▶ Your objective
Below is a block of entries; repeat exactly the lines starting at the line that contains "Select Copy from the context menu" and ending at the line that contains "Click the help", both included.
----- Dataset
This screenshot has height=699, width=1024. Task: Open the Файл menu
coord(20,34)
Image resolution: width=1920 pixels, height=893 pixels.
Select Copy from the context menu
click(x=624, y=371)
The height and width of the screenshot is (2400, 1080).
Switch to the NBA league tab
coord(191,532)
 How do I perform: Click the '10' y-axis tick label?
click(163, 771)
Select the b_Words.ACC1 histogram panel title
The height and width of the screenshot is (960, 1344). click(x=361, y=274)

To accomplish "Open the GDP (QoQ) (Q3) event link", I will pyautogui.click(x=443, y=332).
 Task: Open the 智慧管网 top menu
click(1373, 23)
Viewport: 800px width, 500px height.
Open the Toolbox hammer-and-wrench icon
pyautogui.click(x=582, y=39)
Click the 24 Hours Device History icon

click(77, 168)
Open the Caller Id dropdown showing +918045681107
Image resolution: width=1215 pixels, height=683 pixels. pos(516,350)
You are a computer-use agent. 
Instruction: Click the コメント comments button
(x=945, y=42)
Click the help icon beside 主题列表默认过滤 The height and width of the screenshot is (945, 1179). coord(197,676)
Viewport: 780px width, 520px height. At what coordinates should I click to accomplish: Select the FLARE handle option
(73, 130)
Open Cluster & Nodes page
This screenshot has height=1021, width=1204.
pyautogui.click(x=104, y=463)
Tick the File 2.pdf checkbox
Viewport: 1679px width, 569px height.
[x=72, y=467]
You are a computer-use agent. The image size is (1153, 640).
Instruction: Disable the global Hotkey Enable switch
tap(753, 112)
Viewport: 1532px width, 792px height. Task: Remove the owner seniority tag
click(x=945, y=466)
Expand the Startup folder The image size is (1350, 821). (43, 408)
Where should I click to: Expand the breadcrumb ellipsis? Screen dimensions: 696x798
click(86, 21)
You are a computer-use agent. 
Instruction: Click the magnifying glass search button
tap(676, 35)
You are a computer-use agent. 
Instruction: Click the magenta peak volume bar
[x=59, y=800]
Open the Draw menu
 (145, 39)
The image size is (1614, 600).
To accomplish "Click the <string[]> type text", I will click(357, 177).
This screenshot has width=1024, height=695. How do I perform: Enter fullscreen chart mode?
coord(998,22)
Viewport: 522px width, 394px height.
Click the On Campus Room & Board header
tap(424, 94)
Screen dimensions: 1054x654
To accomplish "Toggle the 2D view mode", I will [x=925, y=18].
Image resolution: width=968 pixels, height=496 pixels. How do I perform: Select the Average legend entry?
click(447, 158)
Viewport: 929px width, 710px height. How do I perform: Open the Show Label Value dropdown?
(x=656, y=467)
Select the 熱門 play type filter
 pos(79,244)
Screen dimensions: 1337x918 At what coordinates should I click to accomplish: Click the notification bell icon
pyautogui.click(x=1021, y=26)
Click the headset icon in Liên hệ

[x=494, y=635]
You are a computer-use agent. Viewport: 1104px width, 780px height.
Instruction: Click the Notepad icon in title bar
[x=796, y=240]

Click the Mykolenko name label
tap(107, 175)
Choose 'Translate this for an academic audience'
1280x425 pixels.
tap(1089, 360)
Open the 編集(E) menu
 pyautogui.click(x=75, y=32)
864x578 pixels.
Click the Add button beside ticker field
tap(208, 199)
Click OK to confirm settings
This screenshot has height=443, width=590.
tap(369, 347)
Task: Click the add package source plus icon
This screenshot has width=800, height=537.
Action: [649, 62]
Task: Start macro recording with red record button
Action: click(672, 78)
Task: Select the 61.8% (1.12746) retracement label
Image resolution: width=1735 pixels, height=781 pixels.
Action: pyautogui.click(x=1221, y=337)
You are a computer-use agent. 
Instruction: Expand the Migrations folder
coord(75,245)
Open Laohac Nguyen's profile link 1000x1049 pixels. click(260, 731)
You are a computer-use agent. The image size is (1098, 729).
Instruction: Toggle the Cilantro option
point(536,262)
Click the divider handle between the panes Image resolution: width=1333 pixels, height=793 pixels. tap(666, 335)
----------
▶ Final answer
Select Copy from the context menu
click(x=624, y=371)
The height and width of the screenshot is (2400, 1080).
Switch to the NBA league tab
coord(191,532)
 How do I perform: Click the '10' y-axis tick label?
click(163, 771)
Select the b_Words.ACC1 histogram panel title
The height and width of the screenshot is (960, 1344). click(x=361, y=274)

To accomplish "Open the GDP (QoQ) (Q3) event link", I will pyautogui.click(x=443, y=332).
 Task: Open the 智慧管网 top menu
click(1373, 23)
Viewport: 800px width, 500px height.
Open the Toolbox hammer-and-wrench icon
pyautogui.click(x=582, y=39)
Click the 24 Hours Device History icon

click(77, 168)
Open the Caller Id dropdown showing +918045681107
Image resolution: width=1215 pixels, height=683 pixels. pos(516,350)
You are a computer-use agent. 
Instruction: Click the コメント comments button
(x=945, y=42)
Click the help icon beside 主题列表默认过滤 The height and width of the screenshot is (945, 1179). coord(197,676)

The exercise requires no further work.